5. **Calculating the Answer:**
* If you type ln(6) into a calculator, you get about 1.79176.
* So, t = 1.79176 / 0.20
* t = 8.9588 hours.
* Rounding to two decimal places, it takes about 8.96 hours for the two colonies to have the same number of bacteria cells!

See, it wasn't too bad once we broke it down!

Alternative answer

Answer:
About 8.96 hours Explain
This is a question about how things grow over time, especially when they grow by a percentage continuously. This is called continuous exponential growth, and we can figure it out using a special math idea called the natural logarithm. The solving step is:

1. **Understand the Growth:**
* We have two groups of bacteria.
* The first group starts with 50 cells and grows by 35% every hour continuously.
* The second group starts with 300 cells and grows by 15% every hour continuously.
* We want to find out when they have the same number of cells.

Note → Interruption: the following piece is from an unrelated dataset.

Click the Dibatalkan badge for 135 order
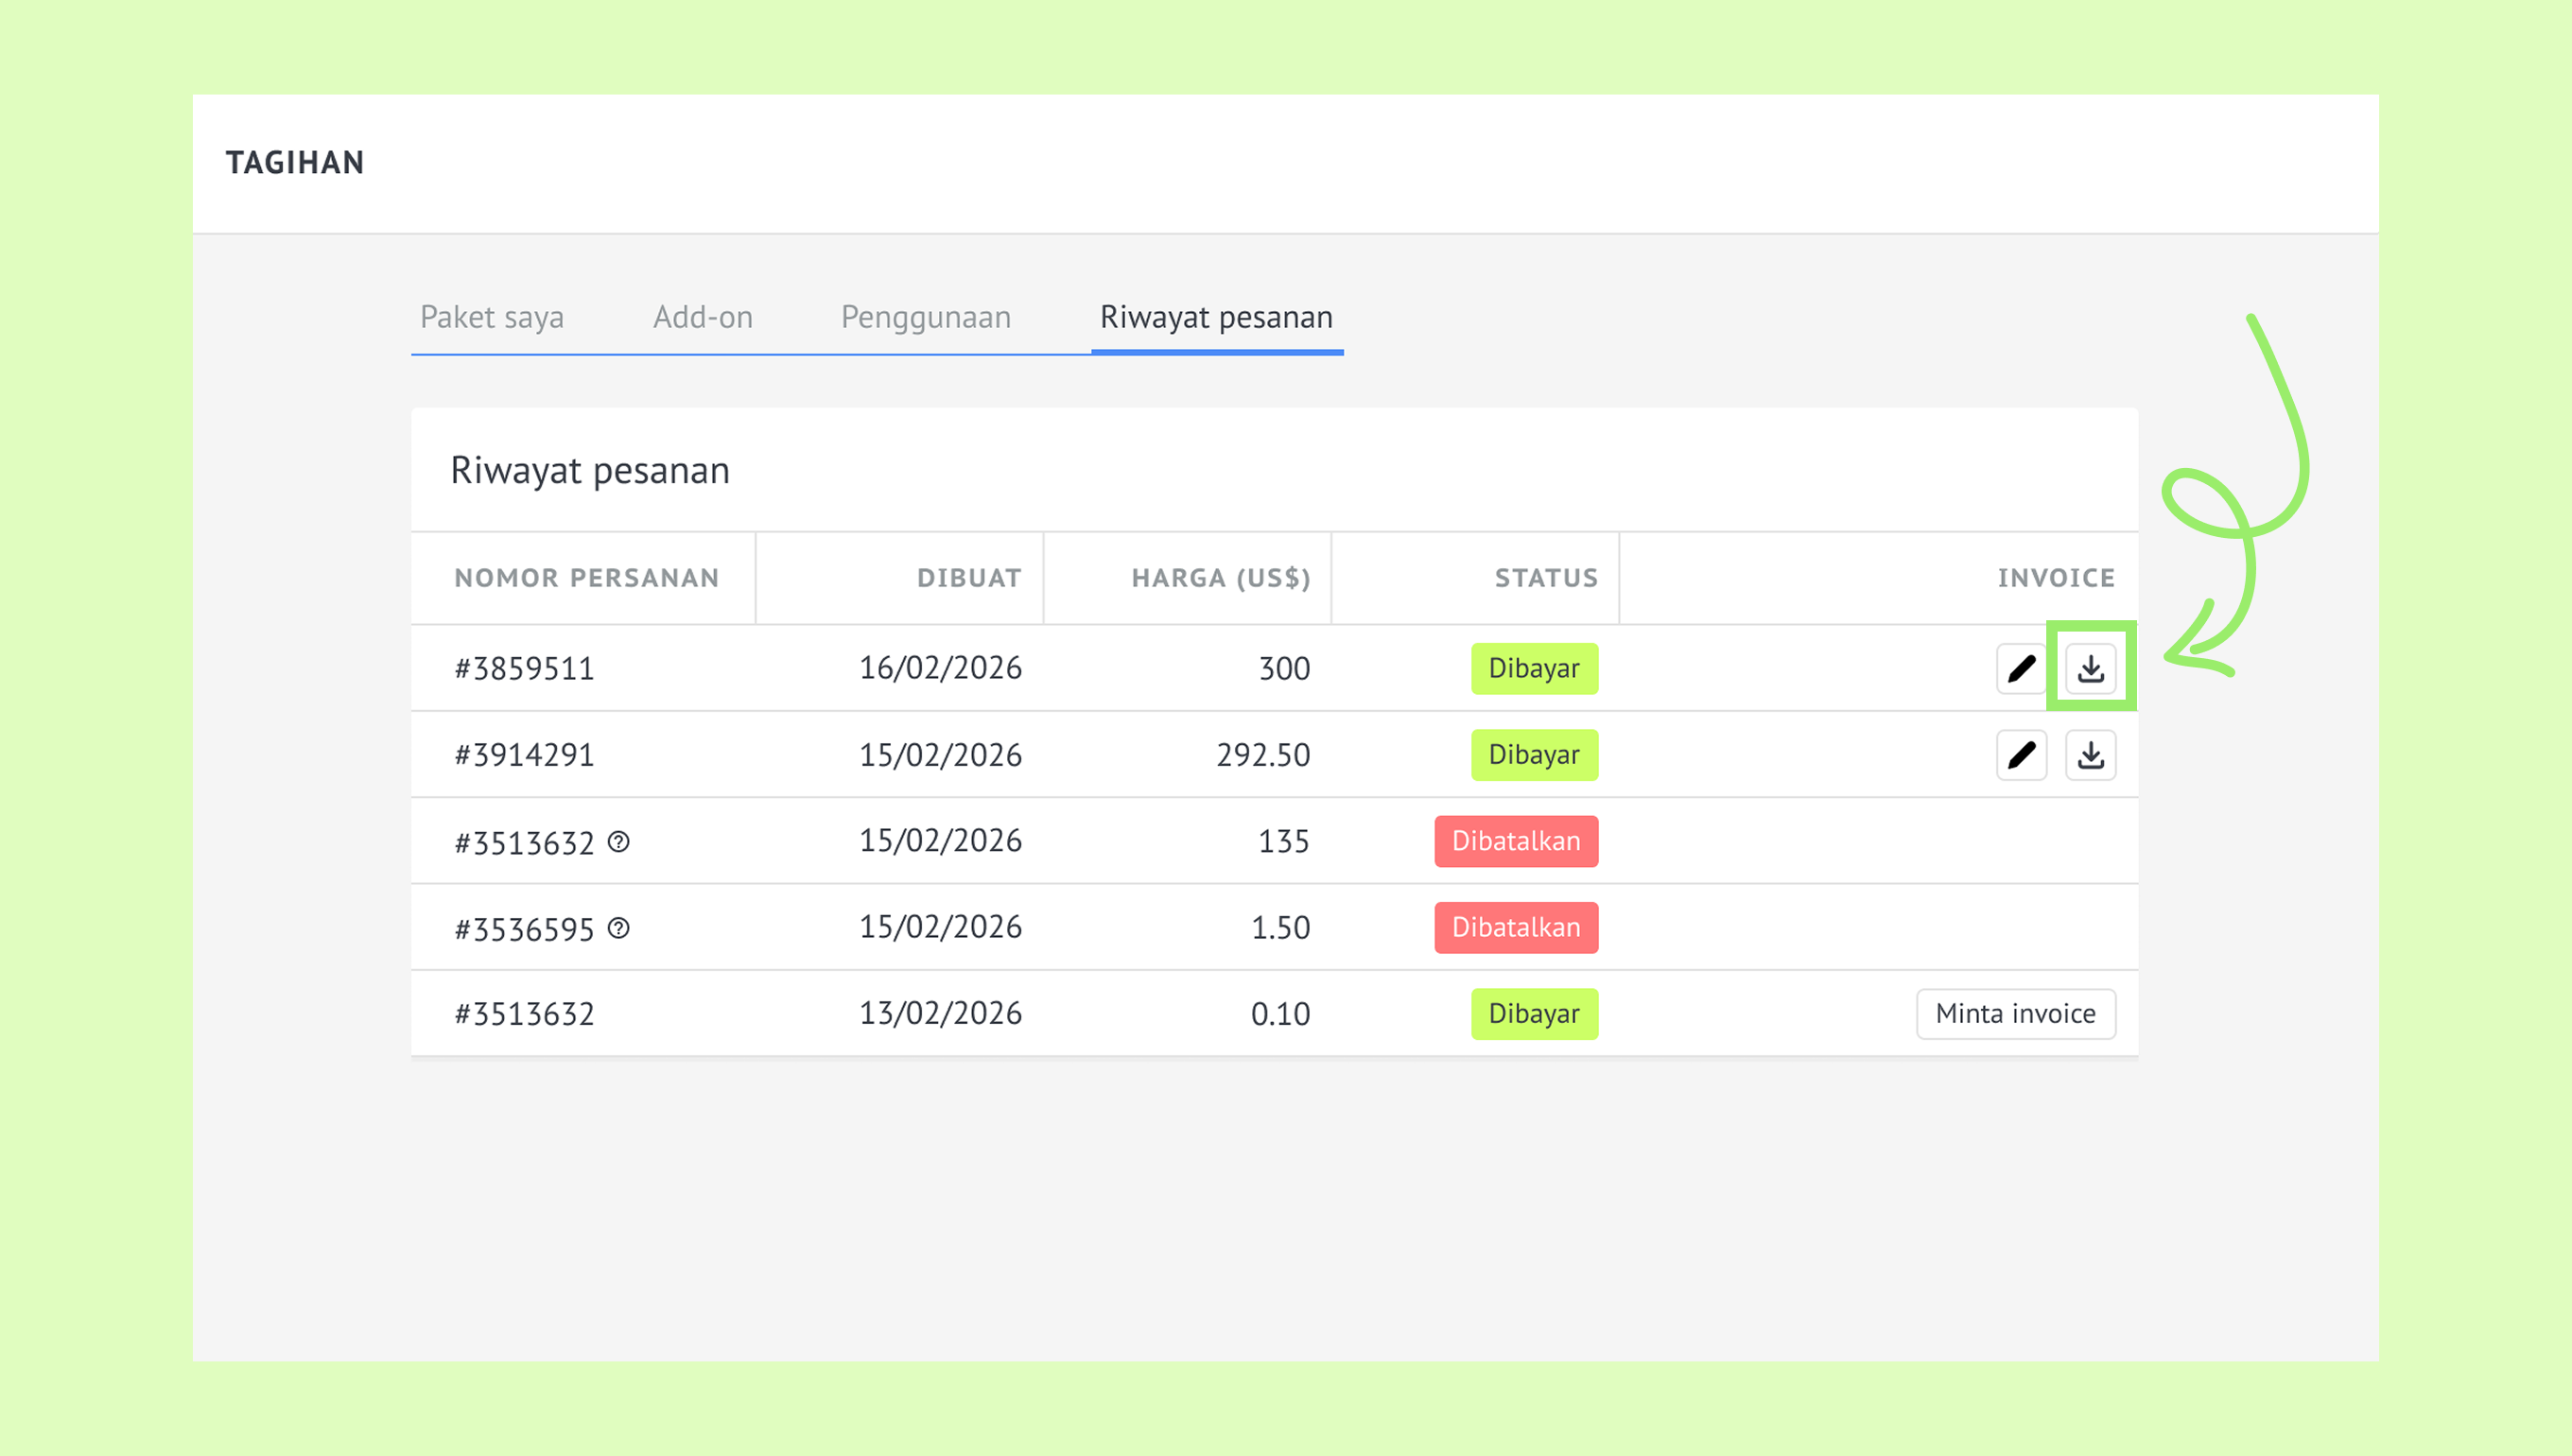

2. **Set up the Formulas:**
For continuous growth, we use a formula like this: `N = N₀ * e^(rt)`, where:
* `N` is the number of cells after time `t`.
* `N₀` is the starting number of cells.
* `e` is a special math constant (about 2.718).
* `r` is the growth rate (as a decimal).
* `t` is the time in hours.

So, for the first colony: `N₁ = 50 * e^(0.35t)`
And for the second colony: `N₂ = 300 * e^(0.15t)`

3. **Find When They Are Equal:**
We want `N₁ = N₂`, so we set the formulas equal to each other:
`50 * e^(0.35t) = 300 * e^(0.15t)`

4. **Simplify the Equation:**
To make it easier to solve, we can divide both sides by 50:
`e^(0.35t) = 6 * e^(0.15t)`

Now, let's get all the `e` terms on one side. We can divide both sides by `e^(0.15t)`:
`e^(0.35t) / e^(0.15t) = 6`

When we divide powers with the same base, we subtract the exponents:
`e^(0.35t - 0.15t) = 6`
`e^(0.20t) = 6`

5. **Use the Natural Logarithm to Solve for `t`:**
To get `t` out of the exponent, we use a special math tool called the natural logarithm (written as `ln`). The natural logarithm is the opposite of `e` raised to a power. So, if `e^x = y`, then `ln(y) = x`.

Taking the natural logarithm of both sides of our equation:
`ln(e^(0.20t)) = ln(6)`
`0.20t = ln(6)`

6. **Calculate the Time:**
Now we just need to find the value of `ln(6)` and divide by 0.20.
Using a calculator, `ln(6)` is about 1.791759.

`0.20t = 1.791759`
`t = 1.791759 / 0.20`
`t ≈ 8.958795`

So, it takes approximately 8.96 hours for the two colonies to have the same number of bacteria cells.